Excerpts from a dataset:
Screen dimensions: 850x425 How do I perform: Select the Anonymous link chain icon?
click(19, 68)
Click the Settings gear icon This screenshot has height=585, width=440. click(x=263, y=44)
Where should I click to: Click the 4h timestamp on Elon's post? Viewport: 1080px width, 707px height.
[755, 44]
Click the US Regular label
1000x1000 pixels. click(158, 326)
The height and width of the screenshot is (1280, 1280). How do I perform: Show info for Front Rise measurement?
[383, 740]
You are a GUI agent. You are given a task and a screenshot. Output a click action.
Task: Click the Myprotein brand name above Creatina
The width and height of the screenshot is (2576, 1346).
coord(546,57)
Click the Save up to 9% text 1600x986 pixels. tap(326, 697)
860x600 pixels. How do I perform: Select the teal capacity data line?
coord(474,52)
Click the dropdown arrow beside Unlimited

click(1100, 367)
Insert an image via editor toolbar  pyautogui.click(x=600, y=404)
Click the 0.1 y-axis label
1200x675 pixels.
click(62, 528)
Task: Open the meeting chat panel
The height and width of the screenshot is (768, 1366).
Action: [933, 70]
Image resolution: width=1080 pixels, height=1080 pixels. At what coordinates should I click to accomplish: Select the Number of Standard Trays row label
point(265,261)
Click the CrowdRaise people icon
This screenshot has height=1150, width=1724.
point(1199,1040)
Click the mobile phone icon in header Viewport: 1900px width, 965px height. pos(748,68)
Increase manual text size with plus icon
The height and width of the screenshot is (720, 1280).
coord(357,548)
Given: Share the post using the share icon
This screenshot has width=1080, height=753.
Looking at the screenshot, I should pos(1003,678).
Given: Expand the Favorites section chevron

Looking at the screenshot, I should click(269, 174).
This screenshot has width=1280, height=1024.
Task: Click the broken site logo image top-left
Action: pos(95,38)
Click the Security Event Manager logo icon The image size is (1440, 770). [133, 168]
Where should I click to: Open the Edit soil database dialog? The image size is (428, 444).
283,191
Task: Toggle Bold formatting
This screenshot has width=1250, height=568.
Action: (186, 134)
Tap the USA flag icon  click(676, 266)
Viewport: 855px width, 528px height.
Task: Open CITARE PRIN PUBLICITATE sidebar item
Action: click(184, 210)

- What you should do
Could you please retype the lines from the start of the data through the line with "Click the Save", both included, and nothing else?

- Reply
Screen dimensions: 850x425 How do I perform: Select the Anonymous link chain icon?
click(19, 68)
Click the Settings gear icon This screenshot has height=585, width=440. click(x=263, y=44)
Where should I click to: Click the 4h timestamp on Elon's post? Viewport: 1080px width, 707px height.
[755, 44]
Click the US Regular label
1000x1000 pixels. click(158, 326)
The height and width of the screenshot is (1280, 1280). How do I perform: Show info for Front Rise measurement?
[383, 740]
You are a GUI agent. You are given a task and a screenshot. Output a click action.
Task: Click the Myprotein brand name above Creatina
The width and height of the screenshot is (2576, 1346).
coord(546,57)
Click the Save up to 9% text 1600x986 pixels. tap(326, 697)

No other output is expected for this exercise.